Specifications and builders plans

So that the builder can accurately cost the job and build it to the standards required by the architect and the client, detailed plans and lists of materials and fittings will be needed. Unlike the design sketches and models which were to show the client what the building would look like, these drawings are very detailed and require a great deal of technical knowledge and competence to prepare.

Detailed design decisions are still being made and all materials, measurements and components are shown in detail to ensure that nothing is left to the imagination. On large projects, there may be hundreds of drawings. During this stage, the architect combines the work of other professional consultants ensuring that all specialist input is in harmony with the overall concept.

The specification is a written document which accompanies the drawings and defines the quality of materials and workmanshiprequired.


When the documentation is complete, it is usual for the architect, in conjunction with or on behalf of the client, to invite one or more builders to submit a tender (their firms estimate to carry out the work). After a tender is accepted, a contract (or legally binding agreement) is then signed between the client and the builder and construction work can commence.

Beyond this, the architect can be engaged to supervise or manage the construction of the project. It is imperative that in order to ensure that all the detailed work is constructed accurately and to achieve the outcome initially expected, that the architect be given this role.

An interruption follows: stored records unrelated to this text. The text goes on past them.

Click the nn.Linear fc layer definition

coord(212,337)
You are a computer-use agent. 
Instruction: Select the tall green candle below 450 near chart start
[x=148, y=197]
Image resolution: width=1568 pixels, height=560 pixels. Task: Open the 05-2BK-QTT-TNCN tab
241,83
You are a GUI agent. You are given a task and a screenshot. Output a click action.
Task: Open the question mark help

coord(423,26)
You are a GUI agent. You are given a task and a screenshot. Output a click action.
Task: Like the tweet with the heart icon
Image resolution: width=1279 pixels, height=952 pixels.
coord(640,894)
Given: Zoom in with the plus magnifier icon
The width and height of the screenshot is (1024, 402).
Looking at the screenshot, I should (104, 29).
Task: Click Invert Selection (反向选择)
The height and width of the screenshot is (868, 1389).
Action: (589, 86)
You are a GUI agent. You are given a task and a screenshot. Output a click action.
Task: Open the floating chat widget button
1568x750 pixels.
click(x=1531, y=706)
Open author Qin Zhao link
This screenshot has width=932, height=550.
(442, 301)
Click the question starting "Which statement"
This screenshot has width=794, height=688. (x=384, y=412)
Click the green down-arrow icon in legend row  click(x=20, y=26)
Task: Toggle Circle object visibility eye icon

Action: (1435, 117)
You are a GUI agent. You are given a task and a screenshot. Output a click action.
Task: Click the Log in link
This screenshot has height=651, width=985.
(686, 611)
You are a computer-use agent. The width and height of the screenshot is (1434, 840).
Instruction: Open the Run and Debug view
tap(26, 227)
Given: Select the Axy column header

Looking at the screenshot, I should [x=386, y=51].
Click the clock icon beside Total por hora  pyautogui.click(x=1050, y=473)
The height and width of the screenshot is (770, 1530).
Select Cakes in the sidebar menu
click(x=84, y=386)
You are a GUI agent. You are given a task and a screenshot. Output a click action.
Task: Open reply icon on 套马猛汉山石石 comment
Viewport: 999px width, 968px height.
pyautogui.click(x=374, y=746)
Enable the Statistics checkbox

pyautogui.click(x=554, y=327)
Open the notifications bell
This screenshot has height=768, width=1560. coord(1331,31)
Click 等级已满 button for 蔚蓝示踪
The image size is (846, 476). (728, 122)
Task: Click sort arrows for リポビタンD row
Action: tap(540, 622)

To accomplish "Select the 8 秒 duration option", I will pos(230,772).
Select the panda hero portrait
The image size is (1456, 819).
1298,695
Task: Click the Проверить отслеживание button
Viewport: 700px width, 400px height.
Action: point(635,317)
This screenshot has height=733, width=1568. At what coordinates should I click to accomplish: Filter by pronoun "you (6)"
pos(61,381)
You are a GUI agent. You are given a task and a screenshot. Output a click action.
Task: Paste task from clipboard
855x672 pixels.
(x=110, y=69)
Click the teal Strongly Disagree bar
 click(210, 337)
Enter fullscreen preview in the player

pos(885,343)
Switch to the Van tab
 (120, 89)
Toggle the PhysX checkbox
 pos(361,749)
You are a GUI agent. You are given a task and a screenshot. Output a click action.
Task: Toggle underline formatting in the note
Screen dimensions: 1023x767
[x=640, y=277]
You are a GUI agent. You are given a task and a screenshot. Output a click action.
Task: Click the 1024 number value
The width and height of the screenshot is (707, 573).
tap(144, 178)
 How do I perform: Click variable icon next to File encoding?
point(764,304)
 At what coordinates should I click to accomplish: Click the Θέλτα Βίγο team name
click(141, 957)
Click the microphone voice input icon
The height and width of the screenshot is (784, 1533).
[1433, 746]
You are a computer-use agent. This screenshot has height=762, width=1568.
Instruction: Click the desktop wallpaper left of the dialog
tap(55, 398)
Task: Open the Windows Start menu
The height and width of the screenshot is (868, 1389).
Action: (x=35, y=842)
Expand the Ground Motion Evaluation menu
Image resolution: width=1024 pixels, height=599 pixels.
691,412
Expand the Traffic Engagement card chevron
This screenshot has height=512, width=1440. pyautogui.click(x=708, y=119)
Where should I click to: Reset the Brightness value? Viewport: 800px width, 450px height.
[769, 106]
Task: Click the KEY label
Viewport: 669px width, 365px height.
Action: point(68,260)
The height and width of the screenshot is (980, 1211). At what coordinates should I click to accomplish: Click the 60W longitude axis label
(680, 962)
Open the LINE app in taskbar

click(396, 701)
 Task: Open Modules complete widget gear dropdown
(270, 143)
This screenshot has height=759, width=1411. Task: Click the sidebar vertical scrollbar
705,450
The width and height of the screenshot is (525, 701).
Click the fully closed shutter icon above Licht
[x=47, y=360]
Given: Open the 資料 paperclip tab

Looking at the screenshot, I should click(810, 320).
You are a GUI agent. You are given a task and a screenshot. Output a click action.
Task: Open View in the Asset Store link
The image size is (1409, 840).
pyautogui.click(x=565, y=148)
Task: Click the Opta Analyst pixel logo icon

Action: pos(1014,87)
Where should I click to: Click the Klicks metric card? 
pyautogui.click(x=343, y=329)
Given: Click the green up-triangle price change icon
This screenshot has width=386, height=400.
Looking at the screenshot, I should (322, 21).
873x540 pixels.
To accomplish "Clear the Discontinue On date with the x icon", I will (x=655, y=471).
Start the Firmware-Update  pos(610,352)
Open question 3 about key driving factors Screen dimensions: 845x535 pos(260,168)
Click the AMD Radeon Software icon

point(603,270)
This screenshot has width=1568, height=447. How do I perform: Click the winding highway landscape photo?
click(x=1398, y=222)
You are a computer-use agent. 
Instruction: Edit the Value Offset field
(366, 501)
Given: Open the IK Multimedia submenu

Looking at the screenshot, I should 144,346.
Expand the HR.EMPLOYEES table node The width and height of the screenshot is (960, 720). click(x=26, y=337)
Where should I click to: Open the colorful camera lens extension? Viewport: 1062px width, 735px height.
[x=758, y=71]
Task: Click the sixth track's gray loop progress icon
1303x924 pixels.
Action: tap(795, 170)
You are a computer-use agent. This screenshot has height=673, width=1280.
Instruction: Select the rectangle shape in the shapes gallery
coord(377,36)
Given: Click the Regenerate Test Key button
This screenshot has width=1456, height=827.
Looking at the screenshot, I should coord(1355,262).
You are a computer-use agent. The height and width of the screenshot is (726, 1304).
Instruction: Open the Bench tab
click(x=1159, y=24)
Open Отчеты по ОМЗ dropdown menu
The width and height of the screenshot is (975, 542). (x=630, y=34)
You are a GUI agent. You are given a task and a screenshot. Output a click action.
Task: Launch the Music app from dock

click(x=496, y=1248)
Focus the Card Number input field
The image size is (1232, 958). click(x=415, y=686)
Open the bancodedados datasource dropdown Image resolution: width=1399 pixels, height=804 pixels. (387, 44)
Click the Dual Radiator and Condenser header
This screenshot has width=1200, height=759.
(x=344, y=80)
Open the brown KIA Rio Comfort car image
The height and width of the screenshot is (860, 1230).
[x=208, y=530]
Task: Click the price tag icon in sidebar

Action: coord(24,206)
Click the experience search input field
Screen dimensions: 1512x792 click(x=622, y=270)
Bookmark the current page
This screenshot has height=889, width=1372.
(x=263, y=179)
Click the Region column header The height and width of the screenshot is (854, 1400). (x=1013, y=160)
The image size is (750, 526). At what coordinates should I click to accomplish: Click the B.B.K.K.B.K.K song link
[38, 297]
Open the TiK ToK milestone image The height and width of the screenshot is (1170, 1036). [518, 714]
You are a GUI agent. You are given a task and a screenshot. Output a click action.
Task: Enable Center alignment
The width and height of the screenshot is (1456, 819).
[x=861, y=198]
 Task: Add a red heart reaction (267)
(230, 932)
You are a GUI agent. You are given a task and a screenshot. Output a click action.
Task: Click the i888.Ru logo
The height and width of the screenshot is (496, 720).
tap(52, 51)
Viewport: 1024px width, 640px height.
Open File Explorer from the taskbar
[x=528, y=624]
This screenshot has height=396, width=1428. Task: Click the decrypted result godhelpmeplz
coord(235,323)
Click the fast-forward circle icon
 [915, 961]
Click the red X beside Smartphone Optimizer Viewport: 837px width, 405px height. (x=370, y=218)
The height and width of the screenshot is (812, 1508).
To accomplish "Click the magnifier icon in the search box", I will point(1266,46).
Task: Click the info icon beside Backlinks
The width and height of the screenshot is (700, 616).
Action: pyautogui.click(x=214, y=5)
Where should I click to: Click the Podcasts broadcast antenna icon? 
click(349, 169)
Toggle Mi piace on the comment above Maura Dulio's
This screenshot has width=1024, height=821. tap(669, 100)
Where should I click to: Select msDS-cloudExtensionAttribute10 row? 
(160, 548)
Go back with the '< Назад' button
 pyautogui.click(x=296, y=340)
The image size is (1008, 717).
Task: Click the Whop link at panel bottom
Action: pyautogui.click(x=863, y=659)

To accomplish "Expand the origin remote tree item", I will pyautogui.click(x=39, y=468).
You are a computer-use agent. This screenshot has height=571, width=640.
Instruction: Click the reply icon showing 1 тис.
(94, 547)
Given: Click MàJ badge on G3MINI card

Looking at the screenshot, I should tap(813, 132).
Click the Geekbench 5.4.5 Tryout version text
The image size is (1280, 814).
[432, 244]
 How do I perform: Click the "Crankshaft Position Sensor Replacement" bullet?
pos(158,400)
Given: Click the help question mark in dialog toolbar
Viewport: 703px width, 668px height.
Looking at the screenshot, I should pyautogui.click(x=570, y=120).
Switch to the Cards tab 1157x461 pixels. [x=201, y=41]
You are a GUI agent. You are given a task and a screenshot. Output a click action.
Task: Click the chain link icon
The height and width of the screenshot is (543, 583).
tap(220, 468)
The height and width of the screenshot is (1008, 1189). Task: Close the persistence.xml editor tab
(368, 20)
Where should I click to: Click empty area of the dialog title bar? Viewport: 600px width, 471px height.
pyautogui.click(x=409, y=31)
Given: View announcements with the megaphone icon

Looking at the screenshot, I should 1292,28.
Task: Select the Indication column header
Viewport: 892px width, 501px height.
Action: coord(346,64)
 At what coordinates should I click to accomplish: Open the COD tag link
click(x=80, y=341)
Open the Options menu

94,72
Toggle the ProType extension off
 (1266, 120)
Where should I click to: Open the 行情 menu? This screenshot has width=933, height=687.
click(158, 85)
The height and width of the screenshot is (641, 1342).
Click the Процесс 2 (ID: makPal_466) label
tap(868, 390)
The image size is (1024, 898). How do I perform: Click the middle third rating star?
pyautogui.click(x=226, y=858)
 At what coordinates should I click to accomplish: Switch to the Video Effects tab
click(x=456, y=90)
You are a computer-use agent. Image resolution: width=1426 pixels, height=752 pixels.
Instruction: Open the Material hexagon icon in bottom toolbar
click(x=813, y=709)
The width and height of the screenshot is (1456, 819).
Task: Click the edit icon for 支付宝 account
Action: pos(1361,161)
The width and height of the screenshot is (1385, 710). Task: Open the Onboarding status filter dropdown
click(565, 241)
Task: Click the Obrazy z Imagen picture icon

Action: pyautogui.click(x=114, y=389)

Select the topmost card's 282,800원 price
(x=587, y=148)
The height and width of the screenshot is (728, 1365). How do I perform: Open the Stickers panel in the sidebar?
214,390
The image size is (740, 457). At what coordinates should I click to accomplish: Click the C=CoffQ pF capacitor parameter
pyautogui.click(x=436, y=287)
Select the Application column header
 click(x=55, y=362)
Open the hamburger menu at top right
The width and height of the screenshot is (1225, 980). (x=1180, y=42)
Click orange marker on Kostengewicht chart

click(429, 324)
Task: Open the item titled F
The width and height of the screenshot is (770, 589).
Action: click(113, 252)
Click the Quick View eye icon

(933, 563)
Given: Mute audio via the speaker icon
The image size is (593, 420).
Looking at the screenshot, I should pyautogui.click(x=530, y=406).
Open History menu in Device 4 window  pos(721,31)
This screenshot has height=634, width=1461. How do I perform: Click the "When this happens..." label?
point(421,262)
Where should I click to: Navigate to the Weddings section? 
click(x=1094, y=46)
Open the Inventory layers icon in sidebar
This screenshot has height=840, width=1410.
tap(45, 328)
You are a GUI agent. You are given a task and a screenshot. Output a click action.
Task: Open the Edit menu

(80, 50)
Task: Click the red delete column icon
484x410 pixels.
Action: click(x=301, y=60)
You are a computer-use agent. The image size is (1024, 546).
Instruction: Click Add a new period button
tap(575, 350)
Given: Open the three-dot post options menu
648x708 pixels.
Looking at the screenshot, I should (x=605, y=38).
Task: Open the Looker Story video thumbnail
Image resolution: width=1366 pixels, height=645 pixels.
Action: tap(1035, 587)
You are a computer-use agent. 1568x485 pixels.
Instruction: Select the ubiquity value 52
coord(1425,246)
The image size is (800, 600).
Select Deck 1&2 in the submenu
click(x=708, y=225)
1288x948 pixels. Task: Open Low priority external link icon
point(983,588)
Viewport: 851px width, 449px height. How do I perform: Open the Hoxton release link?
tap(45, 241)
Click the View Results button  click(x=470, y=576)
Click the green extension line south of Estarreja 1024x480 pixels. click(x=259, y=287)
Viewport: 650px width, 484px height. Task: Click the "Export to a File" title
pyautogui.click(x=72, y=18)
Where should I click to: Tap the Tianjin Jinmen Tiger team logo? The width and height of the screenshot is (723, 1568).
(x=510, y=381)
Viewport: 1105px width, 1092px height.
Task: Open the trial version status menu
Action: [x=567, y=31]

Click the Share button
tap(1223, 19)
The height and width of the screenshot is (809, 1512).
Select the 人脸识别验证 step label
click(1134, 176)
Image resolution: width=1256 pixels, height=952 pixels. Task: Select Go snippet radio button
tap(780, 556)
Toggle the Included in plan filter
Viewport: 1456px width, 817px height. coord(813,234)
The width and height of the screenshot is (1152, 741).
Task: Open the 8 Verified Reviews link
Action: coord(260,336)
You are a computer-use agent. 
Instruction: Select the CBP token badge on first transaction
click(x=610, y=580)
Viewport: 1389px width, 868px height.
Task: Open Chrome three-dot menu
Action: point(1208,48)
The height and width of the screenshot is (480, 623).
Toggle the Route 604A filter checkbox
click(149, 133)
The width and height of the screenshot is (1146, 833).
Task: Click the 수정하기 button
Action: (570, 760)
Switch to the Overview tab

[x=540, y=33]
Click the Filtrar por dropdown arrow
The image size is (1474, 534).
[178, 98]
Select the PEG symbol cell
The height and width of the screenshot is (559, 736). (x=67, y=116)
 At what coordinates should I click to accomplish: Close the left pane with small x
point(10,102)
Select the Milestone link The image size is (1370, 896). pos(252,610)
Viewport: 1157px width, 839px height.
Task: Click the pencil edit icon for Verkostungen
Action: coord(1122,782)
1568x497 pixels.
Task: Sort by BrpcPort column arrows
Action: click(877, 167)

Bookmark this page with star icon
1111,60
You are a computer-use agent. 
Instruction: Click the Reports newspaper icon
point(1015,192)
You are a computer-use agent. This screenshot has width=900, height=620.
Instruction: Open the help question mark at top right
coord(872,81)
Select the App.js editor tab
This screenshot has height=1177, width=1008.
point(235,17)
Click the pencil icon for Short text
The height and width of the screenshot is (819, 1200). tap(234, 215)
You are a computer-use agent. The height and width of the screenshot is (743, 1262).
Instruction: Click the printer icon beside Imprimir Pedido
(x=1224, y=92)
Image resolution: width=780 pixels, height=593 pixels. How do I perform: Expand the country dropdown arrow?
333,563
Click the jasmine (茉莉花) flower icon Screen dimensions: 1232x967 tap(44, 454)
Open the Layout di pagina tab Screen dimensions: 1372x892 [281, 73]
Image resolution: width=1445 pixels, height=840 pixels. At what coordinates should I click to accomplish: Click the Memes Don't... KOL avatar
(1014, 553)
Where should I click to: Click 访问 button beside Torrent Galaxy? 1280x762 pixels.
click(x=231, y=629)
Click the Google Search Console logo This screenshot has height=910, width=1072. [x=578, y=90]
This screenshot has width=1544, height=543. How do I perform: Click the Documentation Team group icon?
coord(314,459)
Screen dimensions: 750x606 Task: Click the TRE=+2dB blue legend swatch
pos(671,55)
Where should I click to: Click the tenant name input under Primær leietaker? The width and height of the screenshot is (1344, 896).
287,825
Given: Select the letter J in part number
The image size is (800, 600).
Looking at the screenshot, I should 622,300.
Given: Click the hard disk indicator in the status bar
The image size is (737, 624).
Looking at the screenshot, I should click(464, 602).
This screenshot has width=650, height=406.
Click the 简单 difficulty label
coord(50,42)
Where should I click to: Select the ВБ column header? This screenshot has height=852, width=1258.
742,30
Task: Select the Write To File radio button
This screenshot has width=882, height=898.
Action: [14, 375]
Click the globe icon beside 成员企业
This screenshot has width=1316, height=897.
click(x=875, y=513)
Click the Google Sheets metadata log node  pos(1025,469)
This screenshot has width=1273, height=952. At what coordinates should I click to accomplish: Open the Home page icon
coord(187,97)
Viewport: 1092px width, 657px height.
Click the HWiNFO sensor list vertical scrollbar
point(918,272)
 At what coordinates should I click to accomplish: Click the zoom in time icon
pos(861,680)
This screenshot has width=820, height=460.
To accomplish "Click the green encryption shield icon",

The architect can manage all the accounts and certify that the work complies with the plans and specification. If there are any modifications required during the course of construction, the architect can ensure that these are priced and carried out with minimal costs to the client.​

Once the building process is complete, the architect inspects the works and if there are any defects the builder is instructed to rectify them. Usually after six months another inspection is made to ensure that there are no further defects.

The owner has 6 years indemnification for defects of a structural nature and may claim through the builders or homeowners warranty insurance within that time if something serious occurs.